= Prompt =
Could you set down every record below exactly as it appears?

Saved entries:
+ + + + +
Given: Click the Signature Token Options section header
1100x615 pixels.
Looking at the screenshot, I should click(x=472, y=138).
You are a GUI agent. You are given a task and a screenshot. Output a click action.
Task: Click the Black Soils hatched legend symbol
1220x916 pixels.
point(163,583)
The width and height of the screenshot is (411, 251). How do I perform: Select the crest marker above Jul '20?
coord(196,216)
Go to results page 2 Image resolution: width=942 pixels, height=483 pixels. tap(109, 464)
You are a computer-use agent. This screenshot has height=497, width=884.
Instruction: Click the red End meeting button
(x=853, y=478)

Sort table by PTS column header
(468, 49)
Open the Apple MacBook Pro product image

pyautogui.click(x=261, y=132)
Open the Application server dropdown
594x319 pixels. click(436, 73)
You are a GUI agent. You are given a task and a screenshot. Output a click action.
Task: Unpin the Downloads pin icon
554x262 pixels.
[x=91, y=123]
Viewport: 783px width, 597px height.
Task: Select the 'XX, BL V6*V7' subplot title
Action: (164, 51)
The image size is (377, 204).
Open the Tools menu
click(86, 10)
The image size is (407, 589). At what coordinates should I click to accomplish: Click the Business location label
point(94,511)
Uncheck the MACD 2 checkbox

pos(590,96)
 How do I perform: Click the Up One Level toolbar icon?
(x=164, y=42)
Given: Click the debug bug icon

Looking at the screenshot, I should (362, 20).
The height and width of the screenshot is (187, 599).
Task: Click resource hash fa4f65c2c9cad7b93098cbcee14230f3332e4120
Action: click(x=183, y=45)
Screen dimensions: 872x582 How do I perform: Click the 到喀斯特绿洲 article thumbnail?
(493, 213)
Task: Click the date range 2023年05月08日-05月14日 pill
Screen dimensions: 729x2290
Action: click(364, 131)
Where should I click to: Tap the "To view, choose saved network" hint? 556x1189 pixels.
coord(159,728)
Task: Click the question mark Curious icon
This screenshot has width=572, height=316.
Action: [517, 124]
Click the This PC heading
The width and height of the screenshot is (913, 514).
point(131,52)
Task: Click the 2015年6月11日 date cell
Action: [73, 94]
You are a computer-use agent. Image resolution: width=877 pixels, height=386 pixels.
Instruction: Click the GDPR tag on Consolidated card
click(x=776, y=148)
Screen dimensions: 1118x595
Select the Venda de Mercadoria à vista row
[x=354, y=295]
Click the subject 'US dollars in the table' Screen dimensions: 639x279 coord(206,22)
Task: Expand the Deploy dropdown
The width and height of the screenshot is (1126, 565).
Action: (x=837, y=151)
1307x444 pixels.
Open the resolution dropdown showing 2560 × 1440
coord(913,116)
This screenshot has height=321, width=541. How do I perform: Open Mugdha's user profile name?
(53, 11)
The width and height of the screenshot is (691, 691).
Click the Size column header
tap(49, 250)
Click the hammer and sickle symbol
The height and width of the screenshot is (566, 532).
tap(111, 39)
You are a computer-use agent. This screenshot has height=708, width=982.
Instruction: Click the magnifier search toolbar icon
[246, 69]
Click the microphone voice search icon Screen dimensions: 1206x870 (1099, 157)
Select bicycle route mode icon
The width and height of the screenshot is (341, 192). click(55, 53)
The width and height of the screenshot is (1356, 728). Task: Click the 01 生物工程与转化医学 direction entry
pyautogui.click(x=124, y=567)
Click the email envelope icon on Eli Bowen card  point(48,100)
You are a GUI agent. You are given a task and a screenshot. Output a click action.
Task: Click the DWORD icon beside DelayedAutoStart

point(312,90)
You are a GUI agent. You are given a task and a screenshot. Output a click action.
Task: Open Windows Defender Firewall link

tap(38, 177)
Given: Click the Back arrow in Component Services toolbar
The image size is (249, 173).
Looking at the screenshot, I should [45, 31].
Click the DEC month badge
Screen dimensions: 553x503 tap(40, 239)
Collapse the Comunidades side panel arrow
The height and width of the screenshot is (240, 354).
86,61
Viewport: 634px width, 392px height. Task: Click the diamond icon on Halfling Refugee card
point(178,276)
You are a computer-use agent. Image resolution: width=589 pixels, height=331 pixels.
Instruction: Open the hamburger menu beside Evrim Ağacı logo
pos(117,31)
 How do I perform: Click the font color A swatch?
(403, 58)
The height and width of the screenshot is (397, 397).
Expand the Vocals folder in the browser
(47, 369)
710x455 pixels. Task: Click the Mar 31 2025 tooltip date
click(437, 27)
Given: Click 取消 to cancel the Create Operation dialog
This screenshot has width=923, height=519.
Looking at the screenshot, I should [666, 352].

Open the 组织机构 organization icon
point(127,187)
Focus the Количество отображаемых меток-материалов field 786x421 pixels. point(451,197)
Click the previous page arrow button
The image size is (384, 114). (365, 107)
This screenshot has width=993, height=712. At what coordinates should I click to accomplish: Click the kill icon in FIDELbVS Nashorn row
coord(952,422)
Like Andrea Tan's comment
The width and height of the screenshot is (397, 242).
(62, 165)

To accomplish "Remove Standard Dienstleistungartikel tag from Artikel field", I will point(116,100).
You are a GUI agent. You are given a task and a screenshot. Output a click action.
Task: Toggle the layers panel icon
+ + + + +
= Task solution =
Given: Click the Signature Token Options section header
1100x615 pixels.
Looking at the screenshot, I should click(x=472, y=138).
You are a GUI agent. You are given a task and a screenshot. Output a click action.
Task: Click the Black Soils hatched legend symbol
1220x916 pixels.
point(163,583)
The width and height of the screenshot is (411, 251). How do I perform: Select the crest marker above Jul '20?
coord(196,216)
Go to results page 2 Image resolution: width=942 pixels, height=483 pixels. tap(109, 464)
You are a computer-use agent. This screenshot has height=497, width=884.
Instruction: Click the red End meeting button
(x=853, y=478)

Sort table by PTS column header
(468, 49)
Open the Apple MacBook Pro product image

pyautogui.click(x=261, y=132)
Open the Application server dropdown
594x319 pixels. click(436, 73)
You are a GUI agent. You are given a task and a screenshot. Output a click action.
Task: Unpin the Downloads pin icon
554x262 pixels.
[x=91, y=123]
Viewport: 783px width, 597px height.
Task: Select the 'XX, BL V6*V7' subplot title
Action: (164, 51)
The image size is (377, 204).
Open the Tools menu
click(86, 10)
The image size is (407, 589). At what coordinates should I click to accomplish: Click the Business location label
point(94,511)
Uncheck the MACD 2 checkbox

pos(590,96)
 How do I perform: Click the Up One Level toolbar icon?
(x=164, y=42)
Given: Click the debug bug icon

Looking at the screenshot, I should (362, 20).
The height and width of the screenshot is (187, 599).
Task: Click resource hash fa4f65c2c9cad7b93098cbcee14230f3332e4120
Action: click(x=183, y=45)
Screen dimensions: 872x582 How do I perform: Click the 到喀斯特绿洲 article thumbnail?
(493, 213)
Task: Click the date range 2023年05月08日-05月14日 pill
Screen dimensions: 729x2290
Action: click(364, 131)
Where should I click to: Tap the "To view, choose saved network" hint? 556x1189 pixels.
coord(159,728)
Task: Click the question mark Curious icon
This screenshot has width=572, height=316.
Action: [517, 124]
Click the This PC heading
The width and height of the screenshot is (913, 514).
point(131,52)
Task: Click the 2015年6月11日 date cell
Action: [73, 94]
You are a computer-use agent. Image resolution: width=877 pixels, height=386 pixels.
Instruction: Click the GDPR tag on Consolidated card
click(x=776, y=148)
Screen dimensions: 1118x595
Select the Venda de Mercadoria à vista row
[x=354, y=295]
Click the subject 'US dollars in the table' Screen dimensions: 639x279 coord(206,22)
Task: Expand the Deploy dropdown
The width and height of the screenshot is (1126, 565).
Action: (x=837, y=151)
1307x444 pixels.
Open the resolution dropdown showing 2560 × 1440
coord(913,116)
This screenshot has height=321, width=541. How do I perform: Open Mugdha's user profile name?
(53, 11)
The width and height of the screenshot is (691, 691).
Click the Size column header
tap(49, 250)
Click the hammer and sickle symbol
The height and width of the screenshot is (566, 532).
tap(111, 39)
You are a computer-use agent. This screenshot has height=708, width=982.
Instruction: Click the magnifier search toolbar icon
[246, 69]
Click the microphone voice search icon Screen dimensions: 1206x870 (1099, 157)
Select bicycle route mode icon
The width and height of the screenshot is (341, 192). click(55, 53)
The width and height of the screenshot is (1356, 728). Task: Click the 01 生物工程与转化医学 direction entry
pyautogui.click(x=124, y=567)
Click the email envelope icon on Eli Bowen card  point(48,100)
You are a GUI agent. You are given a task and a screenshot. Output a click action.
Task: Click the DWORD icon beside DelayedAutoStart

point(312,90)
You are a GUI agent. You are given a task and a screenshot. Output a click action.
Task: Open Windows Defender Firewall link

tap(38, 177)
Given: Click the Back arrow in Component Services toolbar
The image size is (249, 173).
Looking at the screenshot, I should [45, 31].
Click the DEC month badge
Screen dimensions: 553x503 tap(40, 239)
Collapse the Comunidades side panel arrow
The height and width of the screenshot is (240, 354).
86,61
Viewport: 634px width, 392px height. Task: Click the diamond icon on Halfling Refugee card
point(178,276)
You are a computer-use agent. Image resolution: width=589 pixels, height=331 pixels.
Instruction: Open the hamburger menu beside Evrim Ağacı logo
pos(117,31)
 How do I perform: Click the font color A swatch?
(403, 58)
The height and width of the screenshot is (397, 397).
Expand the Vocals folder in the browser
(47, 369)
710x455 pixels. Task: Click the Mar 31 2025 tooltip date
click(437, 27)
Given: Click 取消 to cancel the Create Operation dialog
This screenshot has width=923, height=519.
Looking at the screenshot, I should [666, 352].

Open the 组织机构 organization icon
point(127,187)
Focus the Количество отображаемых меток-материалов field 786x421 pixels. point(451,197)
Click the previous page arrow button
The image size is (384, 114). (365, 107)
This screenshot has width=993, height=712. At what coordinates should I click to accomplish: Click the kill icon in FIDELbVS Nashorn row
coord(952,422)
Like Andrea Tan's comment
The width and height of the screenshot is (397, 242).
(62, 165)

To accomplish "Remove Standard Dienstleistungartikel tag from Artikel field", I will point(116,100).
You are a GUI agent. You are given a task and a screenshot. Output a click action.
Task: Toggle the layers panel icon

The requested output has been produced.